**SOURCE DATA:**
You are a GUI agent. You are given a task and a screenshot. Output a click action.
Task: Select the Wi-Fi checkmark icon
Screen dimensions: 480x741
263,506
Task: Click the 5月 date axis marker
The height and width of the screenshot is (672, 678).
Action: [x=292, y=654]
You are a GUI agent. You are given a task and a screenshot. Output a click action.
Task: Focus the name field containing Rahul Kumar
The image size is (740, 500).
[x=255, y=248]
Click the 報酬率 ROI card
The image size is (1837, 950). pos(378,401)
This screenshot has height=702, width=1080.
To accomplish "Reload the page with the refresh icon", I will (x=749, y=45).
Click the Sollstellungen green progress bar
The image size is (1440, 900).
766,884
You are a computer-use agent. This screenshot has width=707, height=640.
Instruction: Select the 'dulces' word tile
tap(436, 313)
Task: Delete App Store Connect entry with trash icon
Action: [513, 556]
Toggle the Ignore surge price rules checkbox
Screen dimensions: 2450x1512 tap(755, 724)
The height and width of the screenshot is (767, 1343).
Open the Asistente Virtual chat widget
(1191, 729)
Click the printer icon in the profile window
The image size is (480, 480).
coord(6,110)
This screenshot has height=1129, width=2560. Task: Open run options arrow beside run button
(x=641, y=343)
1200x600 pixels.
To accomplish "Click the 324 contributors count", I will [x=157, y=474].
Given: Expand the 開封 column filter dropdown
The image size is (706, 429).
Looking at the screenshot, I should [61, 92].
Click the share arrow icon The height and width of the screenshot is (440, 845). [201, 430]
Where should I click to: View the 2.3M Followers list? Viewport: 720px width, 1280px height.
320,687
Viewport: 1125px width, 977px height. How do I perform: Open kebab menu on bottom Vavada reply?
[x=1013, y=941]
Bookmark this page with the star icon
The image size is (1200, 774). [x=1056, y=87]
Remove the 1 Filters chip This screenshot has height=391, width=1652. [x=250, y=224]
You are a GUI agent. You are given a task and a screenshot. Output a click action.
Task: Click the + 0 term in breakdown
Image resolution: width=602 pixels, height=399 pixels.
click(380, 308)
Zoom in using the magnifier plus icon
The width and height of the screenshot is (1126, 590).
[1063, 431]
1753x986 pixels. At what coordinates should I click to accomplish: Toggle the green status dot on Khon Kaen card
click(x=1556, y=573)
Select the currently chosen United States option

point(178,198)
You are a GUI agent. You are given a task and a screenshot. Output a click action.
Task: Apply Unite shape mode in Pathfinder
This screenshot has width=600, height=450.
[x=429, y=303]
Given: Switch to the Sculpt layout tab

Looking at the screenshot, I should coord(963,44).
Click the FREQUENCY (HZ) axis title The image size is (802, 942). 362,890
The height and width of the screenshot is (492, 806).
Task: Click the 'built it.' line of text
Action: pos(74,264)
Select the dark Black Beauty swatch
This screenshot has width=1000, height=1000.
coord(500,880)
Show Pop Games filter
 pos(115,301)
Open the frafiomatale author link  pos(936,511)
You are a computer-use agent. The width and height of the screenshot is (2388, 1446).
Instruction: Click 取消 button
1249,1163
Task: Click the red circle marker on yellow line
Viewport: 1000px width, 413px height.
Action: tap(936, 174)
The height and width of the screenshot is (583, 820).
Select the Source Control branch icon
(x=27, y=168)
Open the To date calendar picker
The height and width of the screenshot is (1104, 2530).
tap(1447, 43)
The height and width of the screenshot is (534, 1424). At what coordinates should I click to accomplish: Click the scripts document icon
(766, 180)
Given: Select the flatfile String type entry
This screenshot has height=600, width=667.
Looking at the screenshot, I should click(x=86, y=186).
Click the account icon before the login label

**SET EXERCISE:** Copy out the rows between the line holding "Click the share" and the line holding "Action: tap(936, 174)", inclusive.

**TASK ANSWER:**
Click the share arrow icon The height and width of the screenshot is (440, 845). [201, 430]
Where should I click to: View the 2.3M Followers list? Viewport: 720px width, 1280px height.
320,687
Viewport: 1125px width, 977px height. How do I perform: Open kebab menu on bottom Vavada reply?
[x=1013, y=941]
Bookmark this page with the star icon
The image size is (1200, 774). [x=1056, y=87]
Remove the 1 Filters chip This screenshot has height=391, width=1652. [x=250, y=224]
You are a GUI agent. You are given a task and a screenshot. Output a click action.
Task: Click the + 0 term in breakdown
Image resolution: width=602 pixels, height=399 pixels.
click(380, 308)
Zoom in using the magnifier plus icon
The width and height of the screenshot is (1126, 590).
[1063, 431]
1753x986 pixels. At what coordinates should I click to accomplish: Toggle the green status dot on Khon Kaen card
click(x=1556, y=573)
Select the currently chosen United States option

point(178,198)
You are a GUI agent. You are given a task and a screenshot. Output a click action.
Task: Apply Unite shape mode in Pathfinder
This screenshot has width=600, height=450.
[x=429, y=303]
Given: Switch to the Sculpt layout tab

Looking at the screenshot, I should coord(963,44).
Click the FREQUENCY (HZ) axis title The image size is (802, 942). 362,890
The height and width of the screenshot is (492, 806).
Task: Click the 'built it.' line of text
Action: pos(74,264)
Select the dark Black Beauty swatch
This screenshot has width=1000, height=1000.
coord(500,880)
Show Pop Games filter
 pos(115,301)
Open the frafiomatale author link  pos(936,511)
You are a computer-use agent. The width and height of the screenshot is (2388, 1446).
Instruction: Click 取消 button
1249,1163
Task: Click the red circle marker on yellow line
Viewport: 1000px width, 413px height.
Action: tap(936, 174)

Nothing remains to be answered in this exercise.